— Start —

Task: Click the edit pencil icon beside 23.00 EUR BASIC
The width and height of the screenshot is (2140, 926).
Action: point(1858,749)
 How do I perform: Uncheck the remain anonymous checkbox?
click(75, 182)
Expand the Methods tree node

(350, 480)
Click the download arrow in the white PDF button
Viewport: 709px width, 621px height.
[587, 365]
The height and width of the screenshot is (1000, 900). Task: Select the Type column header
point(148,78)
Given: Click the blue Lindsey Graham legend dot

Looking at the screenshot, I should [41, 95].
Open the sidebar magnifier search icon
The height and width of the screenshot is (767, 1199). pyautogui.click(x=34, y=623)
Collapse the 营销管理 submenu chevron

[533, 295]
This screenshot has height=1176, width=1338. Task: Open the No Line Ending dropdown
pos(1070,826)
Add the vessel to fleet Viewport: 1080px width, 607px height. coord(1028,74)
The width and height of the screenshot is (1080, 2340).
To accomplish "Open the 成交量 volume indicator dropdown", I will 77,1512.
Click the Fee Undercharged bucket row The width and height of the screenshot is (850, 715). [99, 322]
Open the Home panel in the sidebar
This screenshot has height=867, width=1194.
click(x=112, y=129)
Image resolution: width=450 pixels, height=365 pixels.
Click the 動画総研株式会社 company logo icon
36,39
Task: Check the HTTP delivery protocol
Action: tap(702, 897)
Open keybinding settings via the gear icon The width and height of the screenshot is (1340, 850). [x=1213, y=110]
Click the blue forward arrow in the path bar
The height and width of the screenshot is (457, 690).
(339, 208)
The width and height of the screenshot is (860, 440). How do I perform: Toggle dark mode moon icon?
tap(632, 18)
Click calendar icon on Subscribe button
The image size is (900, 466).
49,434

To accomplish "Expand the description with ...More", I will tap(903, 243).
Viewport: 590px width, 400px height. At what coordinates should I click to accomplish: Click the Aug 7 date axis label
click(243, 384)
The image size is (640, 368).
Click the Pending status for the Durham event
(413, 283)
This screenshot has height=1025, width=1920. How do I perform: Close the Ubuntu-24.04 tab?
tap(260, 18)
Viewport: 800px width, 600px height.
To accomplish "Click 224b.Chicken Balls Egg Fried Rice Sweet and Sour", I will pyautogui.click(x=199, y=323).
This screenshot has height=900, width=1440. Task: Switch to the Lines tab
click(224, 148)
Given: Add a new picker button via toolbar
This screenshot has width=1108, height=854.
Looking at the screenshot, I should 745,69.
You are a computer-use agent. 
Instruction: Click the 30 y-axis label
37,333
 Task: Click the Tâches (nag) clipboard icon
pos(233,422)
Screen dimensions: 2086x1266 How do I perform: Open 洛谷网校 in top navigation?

— End —

◆ What the task requires ◆
Could you write out the records word for word, starting at the line that contains "Click calendar icon on Subscribe button" and stopping after the last line of the records?

◆ Answer to this problem ◆
Click calendar icon on Subscribe button
The image size is (900, 466).
49,434

To accomplish "Expand the description with ...More", I will tap(903, 243).
Viewport: 590px width, 400px height. At what coordinates should I click to accomplish: Click the Aug 7 date axis label
click(243, 384)
The image size is (640, 368).
Click the Pending status for the Durham event
(413, 283)
This screenshot has height=1025, width=1920. How do I perform: Close the Ubuntu-24.04 tab?
tap(260, 18)
Viewport: 800px width, 600px height.
To accomplish "Click 224b.Chicken Balls Egg Fried Rice Sweet and Sour", I will pyautogui.click(x=199, y=323).
This screenshot has height=900, width=1440. Task: Switch to the Lines tab
click(224, 148)
Given: Add a new picker button via toolbar
This screenshot has width=1108, height=854.
Looking at the screenshot, I should 745,69.
You are a computer-use agent. 
Instruction: Click the 30 y-axis label
37,333
 Task: Click the Tâches (nag) clipboard icon
pos(233,422)
Screen dimensions: 2086x1266 How do I perform: Open 洛谷网校 in top navigation?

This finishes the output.